| RAW DATA |
---+---
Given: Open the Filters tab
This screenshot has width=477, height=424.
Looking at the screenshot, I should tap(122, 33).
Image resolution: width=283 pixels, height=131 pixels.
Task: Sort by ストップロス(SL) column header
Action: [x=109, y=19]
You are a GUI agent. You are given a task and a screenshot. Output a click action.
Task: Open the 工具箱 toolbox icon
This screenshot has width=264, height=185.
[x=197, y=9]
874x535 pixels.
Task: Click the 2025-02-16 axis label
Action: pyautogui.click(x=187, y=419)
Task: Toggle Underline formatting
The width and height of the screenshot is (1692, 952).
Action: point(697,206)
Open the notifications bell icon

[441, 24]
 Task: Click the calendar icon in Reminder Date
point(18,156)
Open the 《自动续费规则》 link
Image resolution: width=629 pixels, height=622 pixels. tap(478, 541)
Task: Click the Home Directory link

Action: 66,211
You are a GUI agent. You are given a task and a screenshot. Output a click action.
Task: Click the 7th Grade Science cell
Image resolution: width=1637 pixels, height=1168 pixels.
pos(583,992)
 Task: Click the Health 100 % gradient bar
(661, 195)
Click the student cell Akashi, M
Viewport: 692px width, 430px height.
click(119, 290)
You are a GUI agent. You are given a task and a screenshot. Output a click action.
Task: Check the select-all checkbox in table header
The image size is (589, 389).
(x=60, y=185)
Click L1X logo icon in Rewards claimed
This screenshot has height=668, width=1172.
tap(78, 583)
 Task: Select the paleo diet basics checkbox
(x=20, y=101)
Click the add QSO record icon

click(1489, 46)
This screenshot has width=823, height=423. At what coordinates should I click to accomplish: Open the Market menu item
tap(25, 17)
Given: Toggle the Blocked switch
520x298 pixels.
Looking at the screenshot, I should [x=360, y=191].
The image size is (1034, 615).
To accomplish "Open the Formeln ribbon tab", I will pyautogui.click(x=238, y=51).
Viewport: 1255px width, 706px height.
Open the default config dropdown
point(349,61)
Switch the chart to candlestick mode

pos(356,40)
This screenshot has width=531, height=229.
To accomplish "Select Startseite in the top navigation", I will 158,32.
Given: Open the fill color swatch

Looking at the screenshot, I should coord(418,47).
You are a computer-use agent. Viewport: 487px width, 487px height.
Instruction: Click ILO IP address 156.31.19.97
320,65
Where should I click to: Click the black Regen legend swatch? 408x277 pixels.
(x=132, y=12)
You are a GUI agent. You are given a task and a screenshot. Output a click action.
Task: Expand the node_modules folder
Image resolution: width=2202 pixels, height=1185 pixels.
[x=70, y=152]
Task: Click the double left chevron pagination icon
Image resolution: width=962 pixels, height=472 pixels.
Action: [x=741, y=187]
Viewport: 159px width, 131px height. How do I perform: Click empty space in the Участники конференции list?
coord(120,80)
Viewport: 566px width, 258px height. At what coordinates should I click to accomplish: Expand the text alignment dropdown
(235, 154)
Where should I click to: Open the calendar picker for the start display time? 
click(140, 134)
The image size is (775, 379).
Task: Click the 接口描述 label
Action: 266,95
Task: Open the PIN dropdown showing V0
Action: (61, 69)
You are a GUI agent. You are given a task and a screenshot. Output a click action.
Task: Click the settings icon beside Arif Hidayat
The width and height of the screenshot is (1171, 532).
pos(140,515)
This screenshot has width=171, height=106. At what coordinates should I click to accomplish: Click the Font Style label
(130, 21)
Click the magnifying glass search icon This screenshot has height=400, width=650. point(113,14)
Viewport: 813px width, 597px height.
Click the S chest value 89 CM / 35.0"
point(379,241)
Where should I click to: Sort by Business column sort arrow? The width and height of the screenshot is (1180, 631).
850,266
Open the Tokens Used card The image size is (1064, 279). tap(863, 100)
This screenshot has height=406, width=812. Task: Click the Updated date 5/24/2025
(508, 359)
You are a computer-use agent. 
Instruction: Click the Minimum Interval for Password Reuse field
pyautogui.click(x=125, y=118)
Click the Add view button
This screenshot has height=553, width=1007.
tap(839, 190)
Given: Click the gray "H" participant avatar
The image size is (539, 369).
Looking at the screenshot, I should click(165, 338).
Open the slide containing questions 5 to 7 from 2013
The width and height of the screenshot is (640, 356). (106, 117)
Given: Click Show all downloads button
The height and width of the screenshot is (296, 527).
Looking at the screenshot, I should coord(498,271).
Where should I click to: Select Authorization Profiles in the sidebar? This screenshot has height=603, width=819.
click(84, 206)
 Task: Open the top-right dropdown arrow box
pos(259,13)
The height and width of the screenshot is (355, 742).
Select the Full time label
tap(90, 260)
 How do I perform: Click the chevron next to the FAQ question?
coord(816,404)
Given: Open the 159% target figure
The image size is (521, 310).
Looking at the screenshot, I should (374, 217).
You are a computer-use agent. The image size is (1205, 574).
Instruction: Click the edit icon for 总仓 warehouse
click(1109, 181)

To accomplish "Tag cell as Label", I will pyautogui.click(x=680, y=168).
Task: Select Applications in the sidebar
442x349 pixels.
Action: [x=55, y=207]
---+---
| EXERCISE INSTRUCTIONS |
Please rewrite all the records with "GUI agent" replaced by "GUI assistant", leaving everything else unchanged.

| ANSWER IN FULL |
Given: Open the Filters tab
This screenshot has width=477, height=424.
Looking at the screenshot, I should tap(122, 33).
Image resolution: width=283 pixels, height=131 pixels.
Task: Sort by ストップロス(SL) column header
Action: [x=109, y=19]
You are a GUI assistant. You are given a task and a screenshot. Output a click action.
Task: Open the 工具箱 toolbox icon
This screenshot has width=264, height=185.
[x=197, y=9]
874x535 pixels.
Task: Click the 2025-02-16 axis label
Action: pyautogui.click(x=187, y=419)
Task: Toggle Underline formatting
The width and height of the screenshot is (1692, 952).
Action: point(697,206)
Open the notifications bell icon

[441, 24]
 Task: Click the calendar icon in Reminder Date
point(18,156)
Open the 《自动续费规则》 link
Image resolution: width=629 pixels, height=622 pixels. tap(478, 541)
Task: Click the Home Directory link

Action: 66,211
You are a GUI assistant. You are given a task and a screenshot. Output a click action.
Task: Click the 7th Grade Science cell
Image resolution: width=1637 pixels, height=1168 pixels.
pos(583,992)
 Task: Click the Health 100 % gradient bar
(661, 195)
Click the student cell Akashi, M
Viewport: 692px width, 430px height.
click(119, 290)
You are a GUI assistant. You are given a task and a screenshot. Output a click action.
Task: Check the select-all checkbox in table header
The image size is (589, 389).
(x=60, y=185)
Click L1X logo icon in Rewards claimed
This screenshot has height=668, width=1172.
tap(78, 583)
 Task: Select the paleo diet basics checkbox
(x=20, y=101)
Click the add QSO record icon

click(1489, 46)
This screenshot has width=823, height=423. At what coordinates should I click to accomplish: Open the Market menu item
tap(25, 17)
Given: Toggle the Blocked switch
520x298 pixels.
Looking at the screenshot, I should [x=360, y=191].
The image size is (1034, 615).
To accomplish "Open the Formeln ribbon tab", I will pyautogui.click(x=238, y=51).
Viewport: 1255px width, 706px height.
Open the default config dropdown
point(349,61)
Switch the chart to candlestick mode

pos(356,40)
This screenshot has width=531, height=229.
To accomplish "Select Startseite in the top navigation", I will 158,32.
Given: Open the fill color swatch

Looking at the screenshot, I should coord(418,47).
You are a computer-use agent. Viewport: 487px width, 487px height.
Instruction: Click ILO IP address 156.31.19.97
320,65
Where should I click to: Click the black Regen legend swatch? 408x277 pixels.
(x=132, y=12)
You are a GUI assistant. You are given a task and a screenshot. Output a click action.
Task: Expand the node_modules folder
Image resolution: width=2202 pixels, height=1185 pixels.
[x=70, y=152]
Task: Click the double left chevron pagination icon
Image resolution: width=962 pixels, height=472 pixels.
Action: [x=741, y=187]
Viewport: 159px width, 131px height. How do I perform: Click empty space in the Участники конференции list?
coord(120,80)
Viewport: 566px width, 258px height. At what coordinates should I click to accomplish: Expand the text alignment dropdown
(235, 154)
Where should I click to: Open the calendar picker for the start display time? 
click(140, 134)
The image size is (775, 379).
Task: Click the 接口描述 label
Action: 266,95
Task: Open the PIN dropdown showing V0
Action: (61, 69)
You are a GUI assistant. You are given a task and a screenshot. Output a click action.
Task: Click the settings icon beside Arif Hidayat
The width and height of the screenshot is (1171, 532).
pos(140,515)
This screenshot has width=171, height=106. At what coordinates should I click to accomplish: Click the Font Style label
(130, 21)
Click the magnifying glass search icon This screenshot has height=400, width=650. point(113,14)
Viewport: 813px width, 597px height.
Click the S chest value 89 CM / 35.0"
point(379,241)
Where should I click to: Sort by Business column sort arrow? The width and height of the screenshot is (1180, 631).
850,266
Open the Tokens Used card The image size is (1064, 279). tap(863, 100)
This screenshot has height=406, width=812. Task: Click the Updated date 5/24/2025
(508, 359)
You are a computer-use agent. 
Instruction: Click the Minimum Interval for Password Reuse field
pyautogui.click(x=125, y=118)
Click the Add view button
This screenshot has height=553, width=1007.
tap(839, 190)
Given: Click the gray "H" participant avatar
The image size is (539, 369).
Looking at the screenshot, I should click(165, 338).
Open the slide containing questions 5 to 7 from 2013
The width and height of the screenshot is (640, 356). (106, 117)
Given: Click Show all downloads button
The height and width of the screenshot is (296, 527).
Looking at the screenshot, I should coord(498,271).
Where should I click to: Select Authorization Profiles in the sidebar? This screenshot has height=603, width=819.
click(84, 206)
 Task: Open the top-right dropdown arrow box
pos(259,13)
The height and width of the screenshot is (355, 742).
Select the Full time label
tap(90, 260)
 How do I perform: Click the chevron next to the FAQ question?
coord(816,404)
Given: Open the 159% target figure
The image size is (521, 310).
Looking at the screenshot, I should (374, 217).
You are a computer-use agent. The image size is (1205, 574).
Instruction: Click the edit icon for 总仓 warehouse
click(1109, 181)

To accomplish "Tag cell as Label", I will pyautogui.click(x=680, y=168).
Task: Select Applications in the sidebar
442x349 pixels.
Action: [x=55, y=207]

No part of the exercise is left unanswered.